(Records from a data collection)
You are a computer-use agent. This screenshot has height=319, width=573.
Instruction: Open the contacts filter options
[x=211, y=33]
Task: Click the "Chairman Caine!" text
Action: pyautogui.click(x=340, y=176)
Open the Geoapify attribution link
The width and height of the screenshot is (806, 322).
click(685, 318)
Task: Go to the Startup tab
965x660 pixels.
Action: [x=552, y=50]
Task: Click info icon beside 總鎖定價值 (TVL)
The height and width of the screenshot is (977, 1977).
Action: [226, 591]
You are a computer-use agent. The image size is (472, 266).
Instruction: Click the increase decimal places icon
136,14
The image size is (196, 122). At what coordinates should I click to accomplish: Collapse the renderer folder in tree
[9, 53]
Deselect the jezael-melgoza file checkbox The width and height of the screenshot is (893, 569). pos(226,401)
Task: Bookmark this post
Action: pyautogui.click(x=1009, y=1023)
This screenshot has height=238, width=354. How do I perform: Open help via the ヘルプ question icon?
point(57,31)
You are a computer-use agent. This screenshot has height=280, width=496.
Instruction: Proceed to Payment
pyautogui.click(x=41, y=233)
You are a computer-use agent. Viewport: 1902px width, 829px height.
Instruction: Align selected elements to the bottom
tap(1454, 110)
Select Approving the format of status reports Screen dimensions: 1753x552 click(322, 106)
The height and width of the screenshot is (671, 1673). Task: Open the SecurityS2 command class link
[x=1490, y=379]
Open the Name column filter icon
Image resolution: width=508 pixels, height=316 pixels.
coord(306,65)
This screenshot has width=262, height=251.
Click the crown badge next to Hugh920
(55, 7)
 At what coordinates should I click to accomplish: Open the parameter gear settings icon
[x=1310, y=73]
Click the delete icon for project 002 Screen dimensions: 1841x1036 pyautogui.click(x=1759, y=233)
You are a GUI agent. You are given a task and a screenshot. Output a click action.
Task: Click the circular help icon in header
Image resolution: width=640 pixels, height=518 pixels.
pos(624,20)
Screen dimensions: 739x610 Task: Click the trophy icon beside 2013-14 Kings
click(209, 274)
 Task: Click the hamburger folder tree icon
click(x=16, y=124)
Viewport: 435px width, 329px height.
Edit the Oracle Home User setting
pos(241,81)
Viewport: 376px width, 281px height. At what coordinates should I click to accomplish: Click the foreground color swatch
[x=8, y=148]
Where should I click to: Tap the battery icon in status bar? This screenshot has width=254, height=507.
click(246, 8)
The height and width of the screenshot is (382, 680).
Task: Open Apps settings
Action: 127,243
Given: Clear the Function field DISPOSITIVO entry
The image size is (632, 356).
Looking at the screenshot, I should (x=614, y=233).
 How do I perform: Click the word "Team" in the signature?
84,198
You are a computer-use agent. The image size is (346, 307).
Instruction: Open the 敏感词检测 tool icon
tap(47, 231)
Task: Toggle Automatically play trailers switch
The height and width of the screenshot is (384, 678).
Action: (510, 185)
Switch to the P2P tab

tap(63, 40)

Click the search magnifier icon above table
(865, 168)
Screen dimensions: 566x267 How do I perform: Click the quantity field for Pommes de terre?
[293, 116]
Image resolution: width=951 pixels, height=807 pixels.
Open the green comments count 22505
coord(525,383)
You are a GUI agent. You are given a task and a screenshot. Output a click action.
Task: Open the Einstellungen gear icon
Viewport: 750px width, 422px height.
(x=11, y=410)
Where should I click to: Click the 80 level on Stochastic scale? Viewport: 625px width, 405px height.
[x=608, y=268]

**Task to complete:** When a line in the data above contains the string "computer", copy that line.

**Answer space:**
You are a computer-use agent. This screenshot has height=319, width=573.
You are a computer-use agent. The image size is (472, 266).
You are a computer-use agent. This screenshot has height=280, width=496.
You are a computer-use agent. Viewport: 1902px width, 829px height.
You are a computer-use agent. The image size is (346, 307).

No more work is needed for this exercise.